Segment Open

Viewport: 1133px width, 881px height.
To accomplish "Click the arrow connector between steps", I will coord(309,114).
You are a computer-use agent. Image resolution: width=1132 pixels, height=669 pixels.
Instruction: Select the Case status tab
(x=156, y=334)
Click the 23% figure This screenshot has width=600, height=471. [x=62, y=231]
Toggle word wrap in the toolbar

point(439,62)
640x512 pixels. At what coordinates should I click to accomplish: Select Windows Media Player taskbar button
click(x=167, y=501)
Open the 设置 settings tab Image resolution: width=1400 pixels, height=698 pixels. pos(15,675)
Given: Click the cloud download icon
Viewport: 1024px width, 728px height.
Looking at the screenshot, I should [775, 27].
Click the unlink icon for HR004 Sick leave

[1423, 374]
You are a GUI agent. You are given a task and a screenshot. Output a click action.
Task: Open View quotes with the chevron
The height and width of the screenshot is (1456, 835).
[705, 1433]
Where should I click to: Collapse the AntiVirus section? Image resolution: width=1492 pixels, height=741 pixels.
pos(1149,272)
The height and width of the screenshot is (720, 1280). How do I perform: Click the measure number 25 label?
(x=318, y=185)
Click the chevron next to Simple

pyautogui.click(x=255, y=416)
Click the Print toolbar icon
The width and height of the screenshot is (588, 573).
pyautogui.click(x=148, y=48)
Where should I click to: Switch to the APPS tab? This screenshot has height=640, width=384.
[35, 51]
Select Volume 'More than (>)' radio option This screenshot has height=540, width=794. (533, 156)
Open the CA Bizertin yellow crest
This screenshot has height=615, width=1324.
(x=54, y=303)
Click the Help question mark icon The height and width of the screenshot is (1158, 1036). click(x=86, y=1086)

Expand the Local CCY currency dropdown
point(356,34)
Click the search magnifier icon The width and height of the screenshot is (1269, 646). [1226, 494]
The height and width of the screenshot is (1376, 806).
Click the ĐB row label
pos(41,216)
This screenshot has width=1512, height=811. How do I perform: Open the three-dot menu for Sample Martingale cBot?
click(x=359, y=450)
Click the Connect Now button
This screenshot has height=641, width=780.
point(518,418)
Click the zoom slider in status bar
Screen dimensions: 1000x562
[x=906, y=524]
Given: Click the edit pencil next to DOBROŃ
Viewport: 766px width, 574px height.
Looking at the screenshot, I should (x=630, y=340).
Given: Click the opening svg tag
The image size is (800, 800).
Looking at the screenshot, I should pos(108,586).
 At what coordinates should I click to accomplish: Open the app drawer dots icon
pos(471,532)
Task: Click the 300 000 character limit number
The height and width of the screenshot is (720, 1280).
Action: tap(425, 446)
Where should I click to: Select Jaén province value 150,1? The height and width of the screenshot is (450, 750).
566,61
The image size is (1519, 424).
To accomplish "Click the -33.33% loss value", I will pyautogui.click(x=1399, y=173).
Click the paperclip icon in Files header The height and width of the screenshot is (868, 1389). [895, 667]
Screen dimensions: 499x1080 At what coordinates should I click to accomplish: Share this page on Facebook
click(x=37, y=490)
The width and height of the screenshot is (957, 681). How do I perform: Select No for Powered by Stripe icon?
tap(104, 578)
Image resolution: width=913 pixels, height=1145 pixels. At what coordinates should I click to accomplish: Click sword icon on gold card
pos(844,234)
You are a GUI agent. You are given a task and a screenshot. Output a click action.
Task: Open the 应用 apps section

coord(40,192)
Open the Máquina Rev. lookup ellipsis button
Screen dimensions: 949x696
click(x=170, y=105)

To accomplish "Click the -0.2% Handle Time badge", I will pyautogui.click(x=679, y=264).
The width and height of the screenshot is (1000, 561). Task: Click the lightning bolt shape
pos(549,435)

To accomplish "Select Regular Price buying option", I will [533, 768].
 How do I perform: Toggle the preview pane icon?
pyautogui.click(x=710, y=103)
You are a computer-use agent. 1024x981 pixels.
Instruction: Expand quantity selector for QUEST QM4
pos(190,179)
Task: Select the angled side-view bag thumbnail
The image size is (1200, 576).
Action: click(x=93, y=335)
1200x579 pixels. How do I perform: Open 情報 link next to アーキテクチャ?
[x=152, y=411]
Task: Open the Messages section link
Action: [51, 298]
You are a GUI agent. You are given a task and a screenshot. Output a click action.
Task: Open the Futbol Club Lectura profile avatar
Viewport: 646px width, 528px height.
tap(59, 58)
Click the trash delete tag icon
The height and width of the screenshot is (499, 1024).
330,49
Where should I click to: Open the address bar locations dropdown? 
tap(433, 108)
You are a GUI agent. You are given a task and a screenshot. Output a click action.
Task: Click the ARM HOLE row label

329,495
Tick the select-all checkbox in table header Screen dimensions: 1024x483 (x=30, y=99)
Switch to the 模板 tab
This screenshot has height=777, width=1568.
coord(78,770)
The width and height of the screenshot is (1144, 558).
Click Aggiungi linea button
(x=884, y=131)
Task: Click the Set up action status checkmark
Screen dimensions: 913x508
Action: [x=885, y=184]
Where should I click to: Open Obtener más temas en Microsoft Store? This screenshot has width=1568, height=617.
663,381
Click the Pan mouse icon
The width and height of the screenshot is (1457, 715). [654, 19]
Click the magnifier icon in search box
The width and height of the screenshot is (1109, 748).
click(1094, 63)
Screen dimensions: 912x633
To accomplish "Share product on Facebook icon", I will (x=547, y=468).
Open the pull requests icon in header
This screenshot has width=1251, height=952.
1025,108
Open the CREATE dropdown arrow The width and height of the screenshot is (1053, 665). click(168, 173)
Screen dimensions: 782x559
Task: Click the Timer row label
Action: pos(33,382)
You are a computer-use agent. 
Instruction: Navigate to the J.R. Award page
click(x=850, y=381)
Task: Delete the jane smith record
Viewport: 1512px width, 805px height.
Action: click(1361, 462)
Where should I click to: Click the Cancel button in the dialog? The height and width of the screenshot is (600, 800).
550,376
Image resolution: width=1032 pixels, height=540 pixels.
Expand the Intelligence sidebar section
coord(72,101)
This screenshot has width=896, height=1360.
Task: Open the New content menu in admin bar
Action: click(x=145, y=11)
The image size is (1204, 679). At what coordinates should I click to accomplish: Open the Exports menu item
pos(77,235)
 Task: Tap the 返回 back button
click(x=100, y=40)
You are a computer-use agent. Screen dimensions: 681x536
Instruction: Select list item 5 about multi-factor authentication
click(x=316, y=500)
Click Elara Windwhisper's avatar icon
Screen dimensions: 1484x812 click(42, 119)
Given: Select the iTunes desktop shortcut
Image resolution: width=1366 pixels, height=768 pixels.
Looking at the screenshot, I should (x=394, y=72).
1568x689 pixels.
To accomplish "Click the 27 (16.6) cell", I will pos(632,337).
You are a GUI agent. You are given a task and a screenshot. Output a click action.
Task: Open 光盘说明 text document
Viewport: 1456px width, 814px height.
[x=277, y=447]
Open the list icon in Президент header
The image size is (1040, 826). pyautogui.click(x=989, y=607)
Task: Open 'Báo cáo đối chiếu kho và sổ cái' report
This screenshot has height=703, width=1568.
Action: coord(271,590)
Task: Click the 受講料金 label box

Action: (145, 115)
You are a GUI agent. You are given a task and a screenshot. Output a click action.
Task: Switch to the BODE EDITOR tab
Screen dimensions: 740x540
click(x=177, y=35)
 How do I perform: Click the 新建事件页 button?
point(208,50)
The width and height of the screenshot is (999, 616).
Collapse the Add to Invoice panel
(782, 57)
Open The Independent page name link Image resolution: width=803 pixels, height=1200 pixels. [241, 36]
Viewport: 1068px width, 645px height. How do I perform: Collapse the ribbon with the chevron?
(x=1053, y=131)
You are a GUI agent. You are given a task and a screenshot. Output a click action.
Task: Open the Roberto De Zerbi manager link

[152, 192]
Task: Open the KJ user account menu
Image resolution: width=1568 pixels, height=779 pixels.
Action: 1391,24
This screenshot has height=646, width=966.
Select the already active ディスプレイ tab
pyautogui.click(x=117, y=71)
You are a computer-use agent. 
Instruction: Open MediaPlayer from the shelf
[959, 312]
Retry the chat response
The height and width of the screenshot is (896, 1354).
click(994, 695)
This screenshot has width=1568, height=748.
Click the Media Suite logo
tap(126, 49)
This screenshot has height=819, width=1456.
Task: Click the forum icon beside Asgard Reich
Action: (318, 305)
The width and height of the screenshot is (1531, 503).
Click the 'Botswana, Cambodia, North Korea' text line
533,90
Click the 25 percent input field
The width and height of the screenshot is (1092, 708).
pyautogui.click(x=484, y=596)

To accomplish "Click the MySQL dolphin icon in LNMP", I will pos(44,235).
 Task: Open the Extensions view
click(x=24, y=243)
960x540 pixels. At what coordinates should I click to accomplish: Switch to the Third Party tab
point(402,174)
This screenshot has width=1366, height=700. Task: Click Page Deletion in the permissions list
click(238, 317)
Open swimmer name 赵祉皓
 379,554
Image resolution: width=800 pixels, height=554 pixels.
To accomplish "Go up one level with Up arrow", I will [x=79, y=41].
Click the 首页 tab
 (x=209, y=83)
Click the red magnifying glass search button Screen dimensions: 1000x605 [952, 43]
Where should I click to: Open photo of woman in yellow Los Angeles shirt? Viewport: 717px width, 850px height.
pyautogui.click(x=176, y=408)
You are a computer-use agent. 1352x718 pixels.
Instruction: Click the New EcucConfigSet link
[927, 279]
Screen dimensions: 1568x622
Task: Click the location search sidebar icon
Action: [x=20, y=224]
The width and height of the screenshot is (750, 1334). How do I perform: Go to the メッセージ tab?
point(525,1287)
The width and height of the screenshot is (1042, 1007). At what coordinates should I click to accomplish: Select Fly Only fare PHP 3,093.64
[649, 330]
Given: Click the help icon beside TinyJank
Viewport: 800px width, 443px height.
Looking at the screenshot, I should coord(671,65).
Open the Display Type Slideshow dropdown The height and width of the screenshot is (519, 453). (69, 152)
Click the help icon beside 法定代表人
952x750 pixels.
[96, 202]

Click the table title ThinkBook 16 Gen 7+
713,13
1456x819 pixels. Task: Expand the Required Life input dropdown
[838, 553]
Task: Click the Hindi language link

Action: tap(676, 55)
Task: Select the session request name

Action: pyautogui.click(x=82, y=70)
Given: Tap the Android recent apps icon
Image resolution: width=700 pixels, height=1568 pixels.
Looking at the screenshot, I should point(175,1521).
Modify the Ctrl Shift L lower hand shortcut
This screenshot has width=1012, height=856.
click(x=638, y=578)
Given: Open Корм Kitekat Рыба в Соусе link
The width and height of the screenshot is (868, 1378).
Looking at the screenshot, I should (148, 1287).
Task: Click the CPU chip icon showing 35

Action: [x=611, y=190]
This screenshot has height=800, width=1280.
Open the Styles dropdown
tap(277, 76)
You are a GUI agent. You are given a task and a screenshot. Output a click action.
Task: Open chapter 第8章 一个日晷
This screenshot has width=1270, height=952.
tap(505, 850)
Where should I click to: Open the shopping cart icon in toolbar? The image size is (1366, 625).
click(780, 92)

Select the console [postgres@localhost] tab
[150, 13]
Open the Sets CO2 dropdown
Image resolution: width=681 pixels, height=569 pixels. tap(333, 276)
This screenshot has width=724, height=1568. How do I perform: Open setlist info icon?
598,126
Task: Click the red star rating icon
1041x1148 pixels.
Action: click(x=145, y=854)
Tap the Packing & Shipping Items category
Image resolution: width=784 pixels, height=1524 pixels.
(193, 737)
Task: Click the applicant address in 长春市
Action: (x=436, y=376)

Segment Closed

Exercise aim: Restate, word for word, the listing above from its first line through the line that contains "Open the CA Bizertin yellow crest", keeping both of those lines.

Written response:
Viewport: 1133px width, 881px height.
To accomplish "Click the arrow connector between steps", I will coord(309,114).
You are a computer-use agent. Image resolution: width=1132 pixels, height=669 pixels.
Instruction: Select the Case status tab
(x=156, y=334)
Click the 23% figure This screenshot has width=600, height=471. [x=62, y=231]
Toggle word wrap in the toolbar

point(439,62)
640x512 pixels. At what coordinates should I click to accomplish: Select Windows Media Player taskbar button
click(x=167, y=501)
Open the 设置 settings tab Image resolution: width=1400 pixels, height=698 pixels. pos(15,675)
Given: Click the cloud download icon
Viewport: 1024px width, 728px height.
Looking at the screenshot, I should [775, 27].
Click the unlink icon for HR004 Sick leave

[1423, 374]
You are a GUI agent. You are given a task and a screenshot. Output a click action.
Task: Open View quotes with the chevron
The height and width of the screenshot is (1456, 835).
[705, 1433]
Where should I click to: Collapse the AntiVirus section? Image resolution: width=1492 pixels, height=741 pixels.
pos(1149,272)
The height and width of the screenshot is (720, 1280). How do I perform: Click the measure number 25 label?
(x=318, y=185)
Click the chevron next to Simple

pyautogui.click(x=255, y=416)
Click the Print toolbar icon
The width and height of the screenshot is (588, 573).
pyautogui.click(x=148, y=48)
Where should I click to: Switch to the APPS tab? This screenshot has height=640, width=384.
[35, 51]
Select Volume 'More than (>)' radio option This screenshot has height=540, width=794. (533, 156)
Open the CA Bizertin yellow crest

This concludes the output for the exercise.